Work request: Print verbatim the opening line of the material and every subsequent line through the one containing "Task: Open the 画图 paint app".

Dataset:
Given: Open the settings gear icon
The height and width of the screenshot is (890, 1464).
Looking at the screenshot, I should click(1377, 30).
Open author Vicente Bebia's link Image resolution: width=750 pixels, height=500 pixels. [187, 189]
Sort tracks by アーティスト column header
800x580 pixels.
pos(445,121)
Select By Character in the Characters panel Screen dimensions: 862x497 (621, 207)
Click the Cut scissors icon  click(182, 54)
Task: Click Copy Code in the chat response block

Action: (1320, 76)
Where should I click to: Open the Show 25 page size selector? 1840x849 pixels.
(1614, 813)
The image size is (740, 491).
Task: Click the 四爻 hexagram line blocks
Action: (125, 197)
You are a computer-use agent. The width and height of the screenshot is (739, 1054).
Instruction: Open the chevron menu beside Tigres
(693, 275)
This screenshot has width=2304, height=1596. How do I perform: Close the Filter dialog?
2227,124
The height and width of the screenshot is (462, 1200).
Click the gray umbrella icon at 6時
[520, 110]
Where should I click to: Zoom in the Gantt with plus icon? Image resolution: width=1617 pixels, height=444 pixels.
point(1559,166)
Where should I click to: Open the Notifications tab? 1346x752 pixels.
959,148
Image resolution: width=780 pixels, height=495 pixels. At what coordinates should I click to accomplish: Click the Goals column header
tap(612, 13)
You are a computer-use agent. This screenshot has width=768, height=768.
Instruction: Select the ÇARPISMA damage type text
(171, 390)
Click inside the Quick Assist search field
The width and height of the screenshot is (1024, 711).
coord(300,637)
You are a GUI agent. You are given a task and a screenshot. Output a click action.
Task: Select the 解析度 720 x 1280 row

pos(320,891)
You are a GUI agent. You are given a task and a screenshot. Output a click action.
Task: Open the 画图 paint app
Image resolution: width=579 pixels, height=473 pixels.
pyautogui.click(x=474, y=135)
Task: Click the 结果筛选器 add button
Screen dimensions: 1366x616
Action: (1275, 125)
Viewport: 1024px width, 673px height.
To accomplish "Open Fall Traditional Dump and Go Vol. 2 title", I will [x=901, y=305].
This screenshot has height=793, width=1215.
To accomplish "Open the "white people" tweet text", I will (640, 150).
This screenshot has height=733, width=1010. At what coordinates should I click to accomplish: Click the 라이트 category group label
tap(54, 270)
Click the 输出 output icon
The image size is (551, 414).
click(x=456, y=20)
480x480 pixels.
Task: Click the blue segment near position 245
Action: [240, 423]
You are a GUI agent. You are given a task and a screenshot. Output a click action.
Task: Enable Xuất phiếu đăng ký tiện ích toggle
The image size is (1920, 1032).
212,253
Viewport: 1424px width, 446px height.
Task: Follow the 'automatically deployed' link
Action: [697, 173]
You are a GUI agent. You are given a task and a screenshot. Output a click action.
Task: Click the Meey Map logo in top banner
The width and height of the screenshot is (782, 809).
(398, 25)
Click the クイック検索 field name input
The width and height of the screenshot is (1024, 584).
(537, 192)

Answer to the problem:
Given: Open the settings gear icon
The height and width of the screenshot is (890, 1464).
Looking at the screenshot, I should click(1377, 30).
Open author Vicente Bebia's link Image resolution: width=750 pixels, height=500 pixels. [187, 189]
Sort tracks by アーティスト column header
800x580 pixels.
pos(445,121)
Select By Character in the Characters panel Screen dimensions: 862x497 (621, 207)
Click the Cut scissors icon  click(182, 54)
Task: Click Copy Code in the chat response block

Action: (1320, 76)
Where should I click to: Open the Show 25 page size selector? 1840x849 pixels.
(1614, 813)
The image size is (740, 491).
Task: Click the 四爻 hexagram line blocks
Action: (125, 197)
You are a computer-use agent. The width and height of the screenshot is (739, 1054).
Instruction: Open the chevron menu beside Tigres
(693, 275)
This screenshot has width=2304, height=1596. How do I perform: Close the Filter dialog?
2227,124
The height and width of the screenshot is (462, 1200).
Click the gray umbrella icon at 6時
[520, 110]
Where should I click to: Zoom in the Gantt with plus icon? Image resolution: width=1617 pixels, height=444 pixels.
point(1559,166)
Where should I click to: Open the Notifications tab? 1346x752 pixels.
959,148
Image resolution: width=780 pixels, height=495 pixels. At what coordinates should I click to accomplish: Click the Goals column header
tap(612, 13)
You are a computer-use agent. This screenshot has width=768, height=768.
Instruction: Select the ÇARPISMA damage type text
(171, 390)
Click inside the Quick Assist search field
The width and height of the screenshot is (1024, 711).
coord(300,637)
You are a GUI agent. You are given a task and a screenshot. Output a click action.
Task: Select the 解析度 720 x 1280 row

pos(320,891)
You are a GUI agent. You are given a task and a screenshot. Output a click action.
Task: Open the 画图 paint app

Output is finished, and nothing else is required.